Author :Donald Richard Deskins Release :2010 Genre :Political Science Kind :eBook Book Rating :975/5 ( reviews)
Download or read book Presidential Elections, 1789-2008 written by Donald Richard Deskins. This book was released on 2010. Available in PDF, EPUB and Kindle. Book excerpt: From Washington to Obama, the single best source on U.S. presidential elections
Author :Thomas D. Clark Release :2021-12-14 Genre :History Kind :eBook Book Rating :675/5 ( reviews)

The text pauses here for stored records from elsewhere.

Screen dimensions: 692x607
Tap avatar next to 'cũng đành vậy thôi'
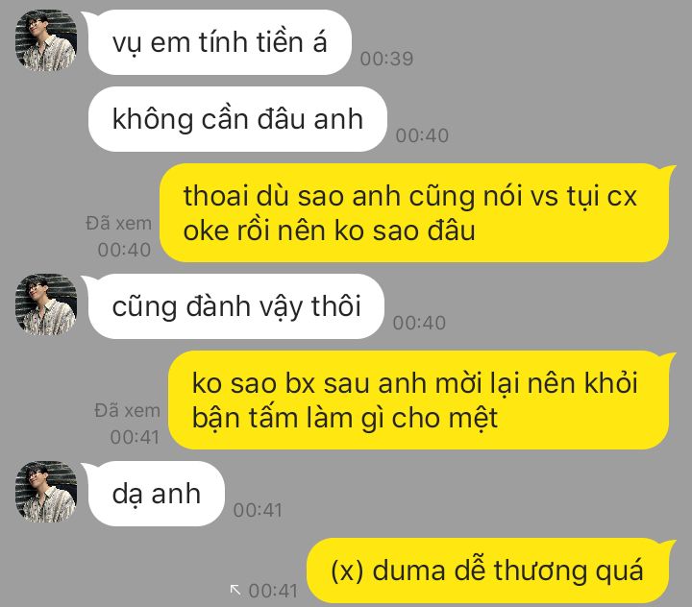(46, 304)
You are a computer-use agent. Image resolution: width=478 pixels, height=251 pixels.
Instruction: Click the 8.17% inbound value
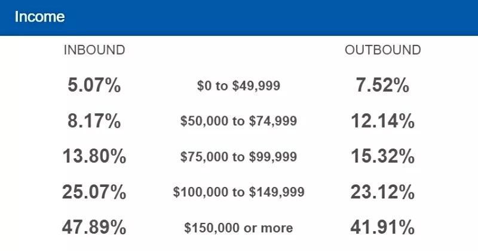coord(94,122)
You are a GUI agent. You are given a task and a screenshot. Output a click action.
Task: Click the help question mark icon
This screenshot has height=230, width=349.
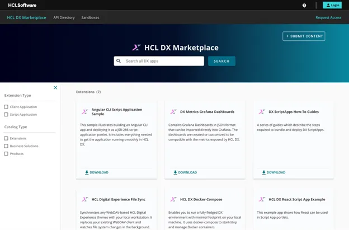(x=304, y=5)
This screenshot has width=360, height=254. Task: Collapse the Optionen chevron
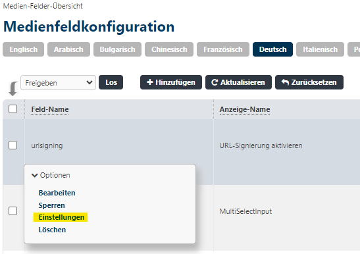[34, 176]
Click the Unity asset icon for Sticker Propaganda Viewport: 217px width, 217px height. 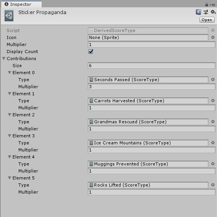pos(9,16)
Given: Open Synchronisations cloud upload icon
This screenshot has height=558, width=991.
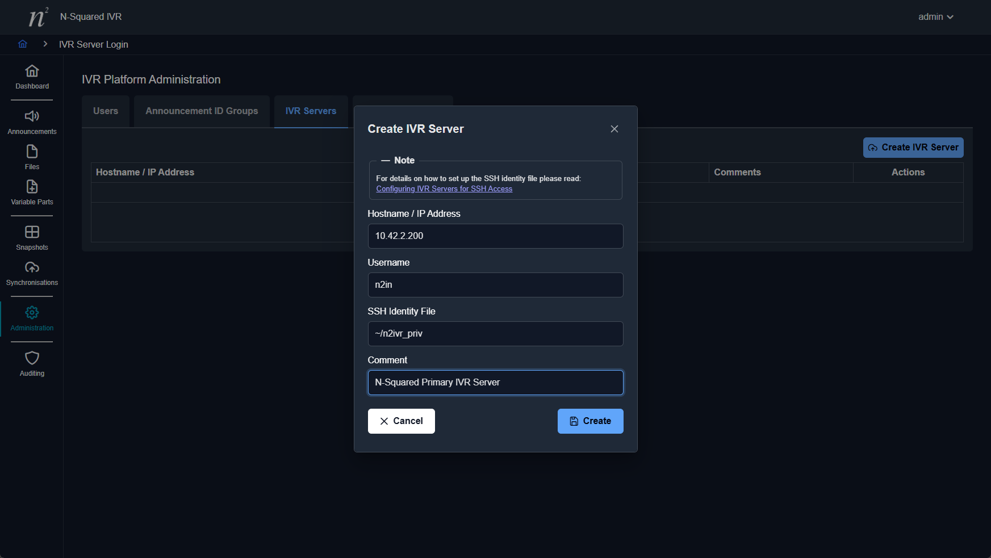Looking at the screenshot, I should click(x=32, y=267).
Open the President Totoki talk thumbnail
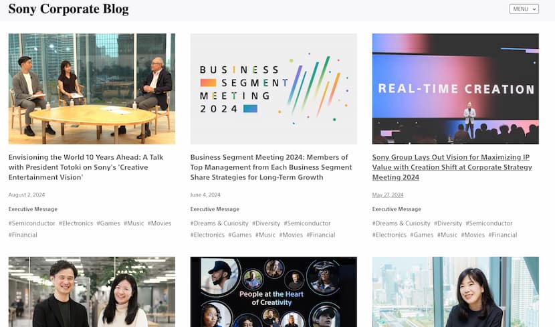555x327 pixels. click(x=92, y=89)
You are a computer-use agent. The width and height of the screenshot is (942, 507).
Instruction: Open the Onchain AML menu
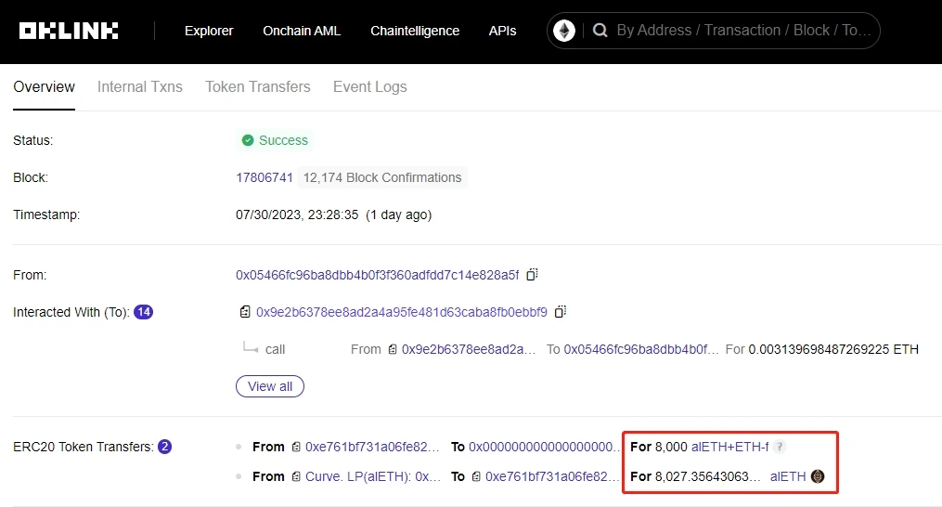(302, 31)
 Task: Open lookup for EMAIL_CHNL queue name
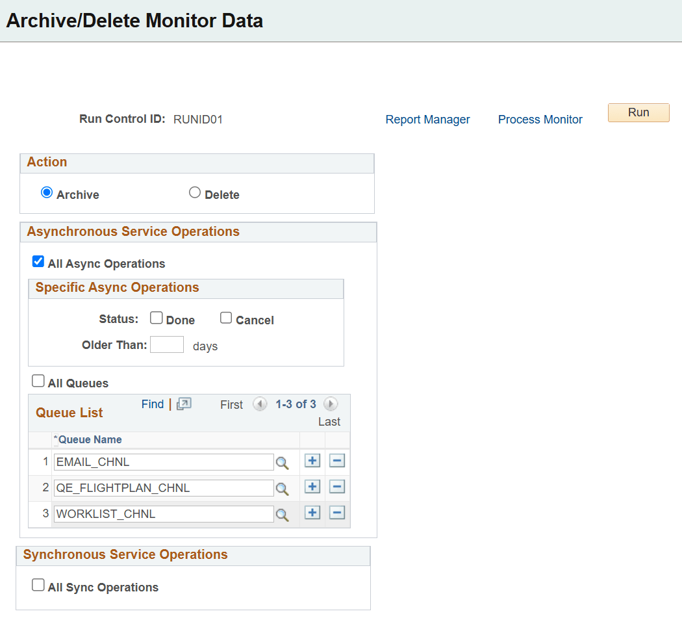click(x=283, y=461)
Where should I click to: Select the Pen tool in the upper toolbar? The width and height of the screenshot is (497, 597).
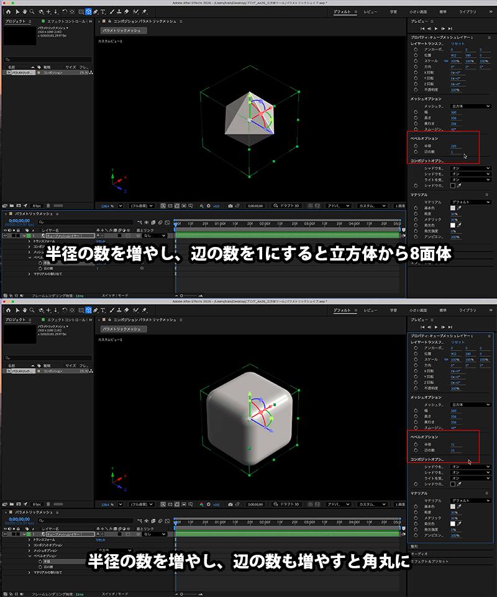[x=96, y=11]
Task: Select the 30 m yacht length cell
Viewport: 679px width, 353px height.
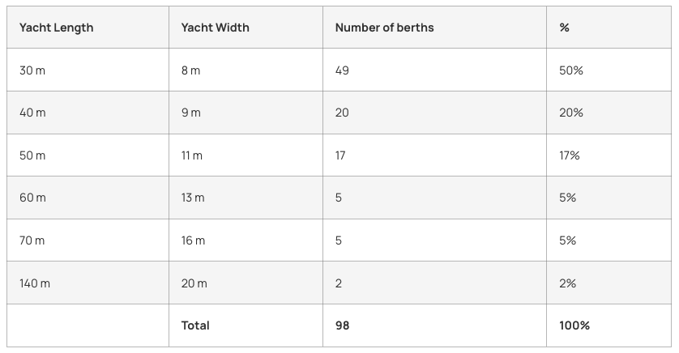Action: click(x=32, y=70)
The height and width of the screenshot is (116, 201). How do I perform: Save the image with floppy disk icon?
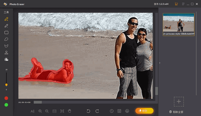pyautogui.click(x=119, y=111)
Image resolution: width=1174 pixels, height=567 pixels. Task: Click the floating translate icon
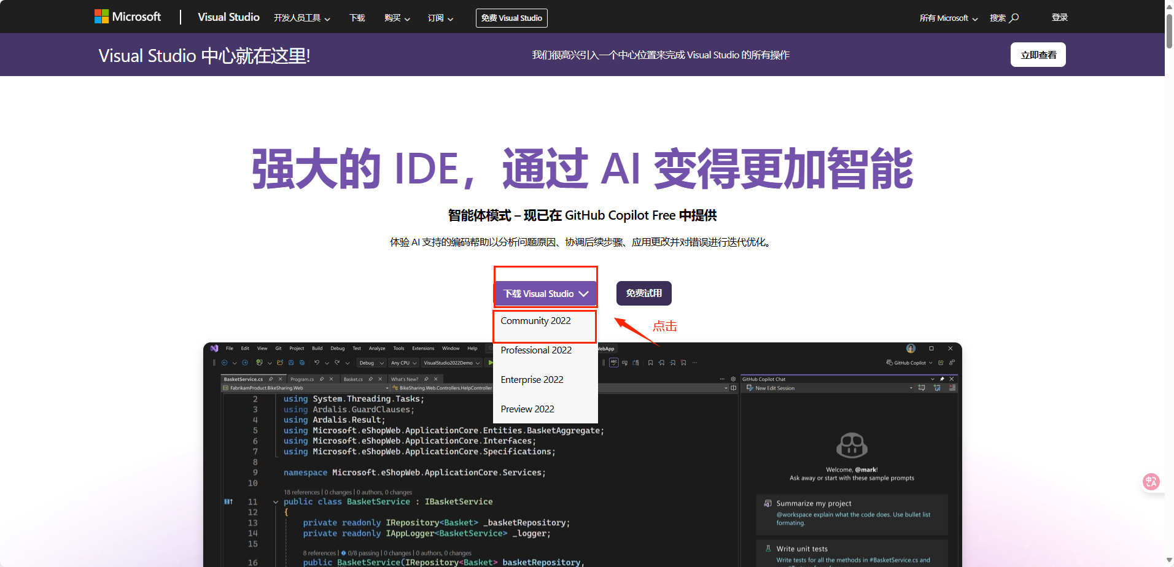click(x=1151, y=482)
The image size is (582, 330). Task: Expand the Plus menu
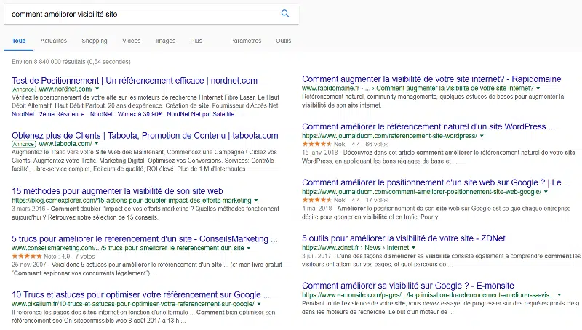[196, 41]
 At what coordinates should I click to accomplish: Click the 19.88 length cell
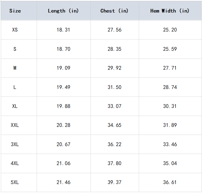[x=63, y=106]
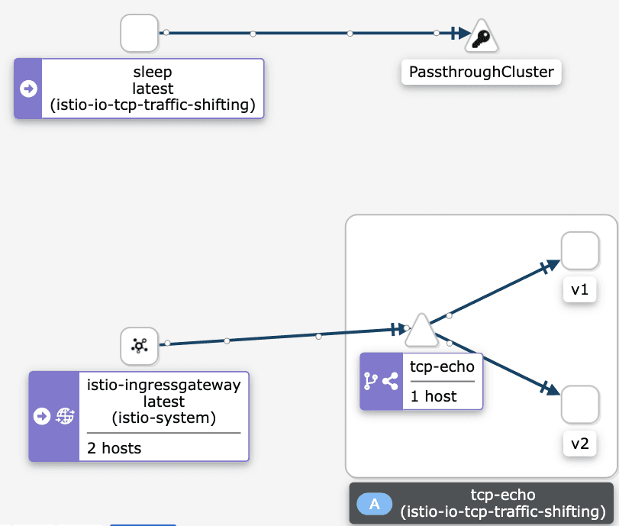This screenshot has height=526, width=619.
Task: Select the sleep workload square node
Action: (x=140, y=34)
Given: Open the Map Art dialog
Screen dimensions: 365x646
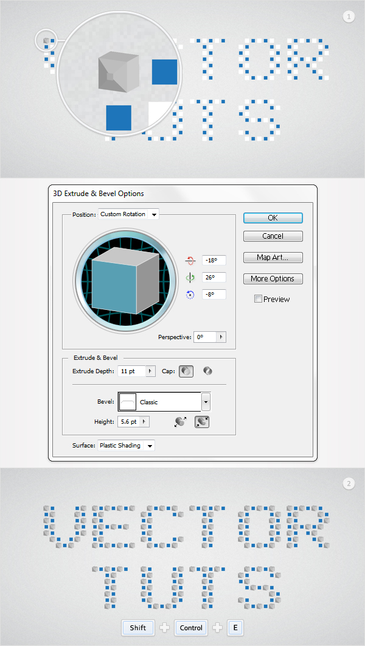Looking at the screenshot, I should click(273, 258).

Download or read book The Voice of the Frontier written by Thomas D. Clark. This book was released on 2021-12-14. Available in PDF, EPUB and Kindle. Book excerpt: From 1826 to 1829, John Bradford, founder of Kentucky's first newspaper, the Kentucky Gazette, reprinted in its pages sixty-six excerpts that he considered important documents on the settlement of the West. Now for the first time all of Bradford's Notes on Kentucky—the primary historical source for Kentucky's early years—are made available in a single volume, edited by the state's most distinguished historian. The Kentucky Gazette was established in 1787 to support Kentucky's separation from Virginia and the formation of a new state. Bradford's Notes deal at length with that protracted debate and the other major issues confronting Bradford and his pioneering neighbors. The early white settlers were obsessed with Indian raids, which continued for more than a decade and caused profound anxiety. A second vexing concern was overlapping land claims, as swarms of settlers flowed into the region. And as quickly as the land was settled, newly opened fields began to yield mountains of produce in need of outside markets. Spanish control of the lower Mississippi and rumors of Spain's plan to close the river for twenty-five years were far more threatening to the new economy than the continuing Indian raids. Equally disturbing was the British occupation of the northwest posts from which it was believed the northern Indianraids emanated. Not until Anthony Wayne's sweeping campaign against the Miami villages and the signing of the Treaty of Greenville in 1794 was tension from that quarter relieved. Finally, the Jay Treaty with Britain and the Pinckney Treaty with Spain diplomatically cleared the Kentucky frontier for free expansion of the white populace. John Bradford's Notes on Kentucky, now published together for the first time, deal with all of these pertinent issues. No other source portrays so intimately or so graphically the travail of western settlement.